What is wrong with public procurement?

Public procurement in Pakistan is governed by federal and provincial public procurement regulatory authority acts

The writer is a public policy expert and an honorary Fellow of Consortium for Development Policy Research He tweets @hasaankhawar

Prior to the elections, a policy analyst from the PTI reached out to me, asking for my opinion on public procurement in Pakistan and what needs to be improved. She also referred to a few controversial public tenders that attracted media spotlight.

Some believe that the tenders involved massive corruption, while others argue that these irregularities were trivial anomalies blown out of proportion. The truth perhaps lies somewhere in between.

But do we really have such an archaic public procurement system that civil servants have to embrace irregularities, if they want to deliver?

Public procurement in Pakistan is governed by federal and provincial public procurement regulatory authority acts and rules. Most of these have been introduced or updated in the last 10 years and almost all of them are structured on similar lines, laying out detailed procurement procedures to ensure transparent and competitive bidding processes.

These regulations are not always implemented in letter and in spirit. Reasonable timelines and controls, prescribed to encourage healthy competition, often seem unreasonable to impatient politicians leading to innovative means to bypass them.

But despite having an elaborate framework, the procurement authorities remain toothless regulators. They do not proactively assess quality of public procurement or the value for money that it delivers and their objections are rarely taken seriously by line departments.

There is no denying that these regulations do have some glaring gaps. For instance, the regulations cover procurement of goods, services or consulting services. But most of the complex projects like mass transit have been undertaken in the EPC (engineering, procurement and construction) mode, where the same contractor takes responsibility for design, procurement and construction, essentially combining procurement of goods and consulting services. Interestingly, the procurement regulations remain silent on such contracts.

Furthermore, sophisticated engineering techniques used in mega projects are often not covered by cost benchmarks of the government and therefore need approval by the chief executive of the provinces through summaries to create exceptions.


In some cases, there is a need to break the contracts into packets, and award them to multiple contractors to ensure speed and hedge the performance risk. The PPRA regulations also remain quiet on this front.

Much of the project details are covered in specific contracts, which in many cases pre-date the PPRA regulations and are not aligned with international best practices.

Other gaps in these regulations include no mention of cooperative procurement to allow agencies to aggregate their orders and enjoy a better rate, unclear view on negotiations and no provisions for delayed payment compensation or performance-based procurement.

Ironically however, these gaps do not depict the real problem as many of these can be addressed merely by amending these regulations. The biggest impediment instead is the absence of qualified people who are well-versed in procurement regulations.

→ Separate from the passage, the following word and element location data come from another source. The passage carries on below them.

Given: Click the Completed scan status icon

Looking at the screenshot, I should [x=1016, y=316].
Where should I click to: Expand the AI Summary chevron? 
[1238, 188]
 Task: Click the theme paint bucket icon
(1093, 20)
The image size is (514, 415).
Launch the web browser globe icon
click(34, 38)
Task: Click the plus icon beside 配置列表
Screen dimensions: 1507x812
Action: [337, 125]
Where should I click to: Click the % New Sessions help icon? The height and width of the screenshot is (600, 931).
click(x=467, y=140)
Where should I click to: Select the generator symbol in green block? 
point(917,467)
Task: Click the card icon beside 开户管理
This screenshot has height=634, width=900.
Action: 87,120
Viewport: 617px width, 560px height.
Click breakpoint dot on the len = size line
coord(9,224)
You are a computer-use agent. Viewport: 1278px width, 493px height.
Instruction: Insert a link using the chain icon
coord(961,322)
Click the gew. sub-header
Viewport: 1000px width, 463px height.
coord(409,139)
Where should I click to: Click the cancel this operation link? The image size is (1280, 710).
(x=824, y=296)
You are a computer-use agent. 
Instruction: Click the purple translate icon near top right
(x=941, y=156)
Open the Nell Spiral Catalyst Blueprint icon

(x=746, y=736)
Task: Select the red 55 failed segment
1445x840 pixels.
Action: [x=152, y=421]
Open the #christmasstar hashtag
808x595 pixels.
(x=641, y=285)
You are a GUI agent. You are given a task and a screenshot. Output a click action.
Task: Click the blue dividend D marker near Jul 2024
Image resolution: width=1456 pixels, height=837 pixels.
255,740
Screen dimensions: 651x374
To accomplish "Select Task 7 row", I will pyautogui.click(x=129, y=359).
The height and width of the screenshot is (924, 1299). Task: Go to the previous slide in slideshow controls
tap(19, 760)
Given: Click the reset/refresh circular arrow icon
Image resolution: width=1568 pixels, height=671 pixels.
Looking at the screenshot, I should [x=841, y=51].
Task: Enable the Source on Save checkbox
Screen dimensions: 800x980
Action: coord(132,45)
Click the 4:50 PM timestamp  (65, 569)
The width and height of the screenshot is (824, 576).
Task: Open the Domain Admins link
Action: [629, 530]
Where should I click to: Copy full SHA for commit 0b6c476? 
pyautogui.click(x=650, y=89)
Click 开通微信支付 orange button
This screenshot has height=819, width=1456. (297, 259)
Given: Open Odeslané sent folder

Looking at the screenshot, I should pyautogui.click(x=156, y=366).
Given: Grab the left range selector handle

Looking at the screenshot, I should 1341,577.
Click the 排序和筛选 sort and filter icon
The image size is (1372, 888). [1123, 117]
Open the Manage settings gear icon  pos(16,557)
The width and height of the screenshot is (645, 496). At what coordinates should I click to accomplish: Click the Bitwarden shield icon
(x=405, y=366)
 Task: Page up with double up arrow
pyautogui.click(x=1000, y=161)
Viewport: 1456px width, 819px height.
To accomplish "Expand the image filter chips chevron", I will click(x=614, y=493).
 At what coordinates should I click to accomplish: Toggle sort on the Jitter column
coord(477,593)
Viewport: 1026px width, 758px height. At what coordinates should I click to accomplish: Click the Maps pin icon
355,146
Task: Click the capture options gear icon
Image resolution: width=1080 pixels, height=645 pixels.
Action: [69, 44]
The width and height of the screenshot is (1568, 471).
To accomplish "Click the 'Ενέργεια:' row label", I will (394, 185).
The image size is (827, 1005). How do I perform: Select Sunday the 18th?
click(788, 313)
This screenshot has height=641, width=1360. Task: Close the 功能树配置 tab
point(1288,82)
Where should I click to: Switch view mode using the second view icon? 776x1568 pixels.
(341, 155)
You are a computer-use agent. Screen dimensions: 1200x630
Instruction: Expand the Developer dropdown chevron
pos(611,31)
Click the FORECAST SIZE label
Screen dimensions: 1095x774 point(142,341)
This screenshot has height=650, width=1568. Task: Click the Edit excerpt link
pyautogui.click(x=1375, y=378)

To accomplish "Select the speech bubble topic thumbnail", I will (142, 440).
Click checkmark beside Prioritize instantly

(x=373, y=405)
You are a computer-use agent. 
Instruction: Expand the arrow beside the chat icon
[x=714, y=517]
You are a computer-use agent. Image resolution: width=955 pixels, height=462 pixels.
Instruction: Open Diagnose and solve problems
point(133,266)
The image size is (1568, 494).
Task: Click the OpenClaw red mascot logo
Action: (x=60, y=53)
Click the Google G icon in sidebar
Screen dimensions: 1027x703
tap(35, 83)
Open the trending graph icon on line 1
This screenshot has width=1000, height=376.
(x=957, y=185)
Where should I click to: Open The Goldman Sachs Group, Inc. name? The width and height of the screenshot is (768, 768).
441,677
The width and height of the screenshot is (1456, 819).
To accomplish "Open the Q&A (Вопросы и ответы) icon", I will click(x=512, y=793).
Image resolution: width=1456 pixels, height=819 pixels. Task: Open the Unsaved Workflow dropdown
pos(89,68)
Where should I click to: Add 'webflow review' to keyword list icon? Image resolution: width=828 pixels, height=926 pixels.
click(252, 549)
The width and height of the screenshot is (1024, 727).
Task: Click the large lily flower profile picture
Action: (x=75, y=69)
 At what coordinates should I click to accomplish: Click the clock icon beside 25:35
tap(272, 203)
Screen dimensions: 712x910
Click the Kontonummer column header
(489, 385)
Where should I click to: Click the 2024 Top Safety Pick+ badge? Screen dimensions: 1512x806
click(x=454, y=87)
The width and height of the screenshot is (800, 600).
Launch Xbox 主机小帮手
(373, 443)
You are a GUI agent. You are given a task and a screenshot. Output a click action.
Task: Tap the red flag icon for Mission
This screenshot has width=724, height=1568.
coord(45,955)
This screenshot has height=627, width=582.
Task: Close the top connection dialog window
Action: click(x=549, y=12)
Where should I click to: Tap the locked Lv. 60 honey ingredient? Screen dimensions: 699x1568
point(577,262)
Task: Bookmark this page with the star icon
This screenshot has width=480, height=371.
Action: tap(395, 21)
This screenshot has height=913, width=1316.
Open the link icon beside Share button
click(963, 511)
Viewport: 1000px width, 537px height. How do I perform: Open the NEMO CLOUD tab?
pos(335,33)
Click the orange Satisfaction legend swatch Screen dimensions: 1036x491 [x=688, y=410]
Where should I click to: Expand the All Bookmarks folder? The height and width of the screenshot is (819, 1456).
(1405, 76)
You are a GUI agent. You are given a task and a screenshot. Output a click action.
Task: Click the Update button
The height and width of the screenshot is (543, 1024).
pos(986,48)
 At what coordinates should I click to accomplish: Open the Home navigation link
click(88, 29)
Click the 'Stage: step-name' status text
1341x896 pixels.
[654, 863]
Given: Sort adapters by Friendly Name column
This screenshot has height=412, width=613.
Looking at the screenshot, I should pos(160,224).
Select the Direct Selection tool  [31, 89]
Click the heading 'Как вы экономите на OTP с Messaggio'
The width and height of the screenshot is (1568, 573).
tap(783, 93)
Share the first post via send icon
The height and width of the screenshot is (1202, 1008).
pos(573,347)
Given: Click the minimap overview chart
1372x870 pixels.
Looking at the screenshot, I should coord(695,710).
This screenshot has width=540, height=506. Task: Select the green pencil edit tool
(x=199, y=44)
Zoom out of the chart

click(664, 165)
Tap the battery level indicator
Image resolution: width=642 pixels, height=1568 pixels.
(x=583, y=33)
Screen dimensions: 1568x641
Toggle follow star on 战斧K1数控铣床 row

Neither the Civil Services Academy nor the National School of Public Policy offers any certifications or courses in public procurement. The technical staff also mostly learns on the job, making mistakes on the way that could cost the government billions. Most government departments end up hiring consultants to advise them on complex procurements but ironically they find it challenging even to procure such consultants who could advise on procurement.

Unless and until such capacity is created within government ranks, no policy reform can fix the public procurement system and we are likely to see many such scandals, where public officials will bypass these rules on the pretext of inefficiencies in the system to hide their own incompetence, meet undue deadlines by political masters or seek personalised gains.

Published in The Express Tribune, September 4th, 2018.